Como manter o plano de saúde após uma demissão

Agora será possível que pessoas demitidas mantenham seu plano de saúde após a demissão. A nova regra começa dia 1º de junho de 2012, para que os planos de saúde tenham tempo de se adaptar a ela.


Mas, como sempre, a regra tem suas nuances, que seguem abaixo:

  • A demissão não pode ser por justa causa.
  • Quem foi demitido deveria contribuir para o pagamento do plano de saúde, ou seja, a mensalidade não deve ter sido paga integralmente pela empresa.
  • A mensalidade do plano de saúde será paga integralmente pelo empregado após sua demissão.
  • O tempo permitido para permanência no plano é de um terço do tempo no qual o funcionário já contribuía para o mesmo. Respeitando o limite de 6 meses a 2 anos.
  • Os benefícios da portabilidade do plano são mantidos.
  • O plano também é mantido para dependentes. A inclusão de dependentes também é permitida.
  • O benefício também será estendido a pessoas demitidas antes da vigência da norma.

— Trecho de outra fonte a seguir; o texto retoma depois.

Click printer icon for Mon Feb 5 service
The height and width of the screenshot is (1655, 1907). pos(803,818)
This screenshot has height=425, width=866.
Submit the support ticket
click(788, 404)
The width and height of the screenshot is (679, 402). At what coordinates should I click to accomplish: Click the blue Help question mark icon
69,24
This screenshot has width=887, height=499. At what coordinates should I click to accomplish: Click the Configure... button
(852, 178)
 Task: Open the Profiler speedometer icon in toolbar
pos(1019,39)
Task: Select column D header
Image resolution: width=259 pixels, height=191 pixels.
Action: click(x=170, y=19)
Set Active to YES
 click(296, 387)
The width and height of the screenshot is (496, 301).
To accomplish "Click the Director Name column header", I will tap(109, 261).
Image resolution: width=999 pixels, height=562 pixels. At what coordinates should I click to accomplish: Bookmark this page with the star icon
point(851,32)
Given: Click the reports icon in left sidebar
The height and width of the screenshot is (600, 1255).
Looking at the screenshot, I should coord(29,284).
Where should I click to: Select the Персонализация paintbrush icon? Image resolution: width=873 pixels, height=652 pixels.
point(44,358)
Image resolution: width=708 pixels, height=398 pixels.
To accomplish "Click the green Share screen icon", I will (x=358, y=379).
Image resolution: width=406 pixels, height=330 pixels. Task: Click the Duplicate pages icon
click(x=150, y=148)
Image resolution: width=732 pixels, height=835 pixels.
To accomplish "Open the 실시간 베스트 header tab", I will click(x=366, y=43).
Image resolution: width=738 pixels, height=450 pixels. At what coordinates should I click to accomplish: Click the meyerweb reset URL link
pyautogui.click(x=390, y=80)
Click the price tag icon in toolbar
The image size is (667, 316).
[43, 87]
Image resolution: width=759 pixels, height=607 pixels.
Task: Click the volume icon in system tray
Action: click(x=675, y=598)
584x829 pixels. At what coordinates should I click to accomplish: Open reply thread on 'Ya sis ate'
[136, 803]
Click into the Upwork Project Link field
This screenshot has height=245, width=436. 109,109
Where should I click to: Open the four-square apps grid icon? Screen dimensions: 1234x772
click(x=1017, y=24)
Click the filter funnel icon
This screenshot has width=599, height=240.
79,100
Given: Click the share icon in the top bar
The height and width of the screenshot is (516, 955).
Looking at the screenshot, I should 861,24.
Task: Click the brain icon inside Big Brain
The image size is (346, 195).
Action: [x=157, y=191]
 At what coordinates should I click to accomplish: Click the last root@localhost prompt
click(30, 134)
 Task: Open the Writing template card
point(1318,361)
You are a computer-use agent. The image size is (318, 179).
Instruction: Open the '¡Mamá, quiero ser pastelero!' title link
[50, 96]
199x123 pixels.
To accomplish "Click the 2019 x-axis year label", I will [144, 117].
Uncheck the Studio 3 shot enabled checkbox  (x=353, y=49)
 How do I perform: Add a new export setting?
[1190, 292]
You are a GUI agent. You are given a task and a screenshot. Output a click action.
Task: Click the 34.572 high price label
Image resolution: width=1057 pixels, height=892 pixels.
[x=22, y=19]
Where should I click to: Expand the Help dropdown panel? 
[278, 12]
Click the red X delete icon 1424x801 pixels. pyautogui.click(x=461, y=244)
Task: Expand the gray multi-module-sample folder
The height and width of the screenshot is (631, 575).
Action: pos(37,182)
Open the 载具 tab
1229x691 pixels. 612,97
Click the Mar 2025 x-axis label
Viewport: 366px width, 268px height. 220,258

Um exemplo: se um empregado com 48 meses de contribuição para o plano de saúde for demitido, ele terá direito a 16 meses de cobertura, desde que pague integralmente a mensalidade.


Todo plano de saúde tem seu reajuste, nesse caso não é diferente.
O reajuste do plano pode ser de acordo com a carteira do contrato coletivo dos funcionários da empresa ou de acordo com a sinistralidade de todos os aposentados e demitidos que têm contrato com o plano de saúde. 


Essa última opção é um pouco problemática, pois deixar o reajuste do plano de saúde de acordo com um grupo seleto de aposentados (ou seja, idosos, que têm alta sinistralidade por definição) pode transformar a mensalidade em algo muito difícil de pagar.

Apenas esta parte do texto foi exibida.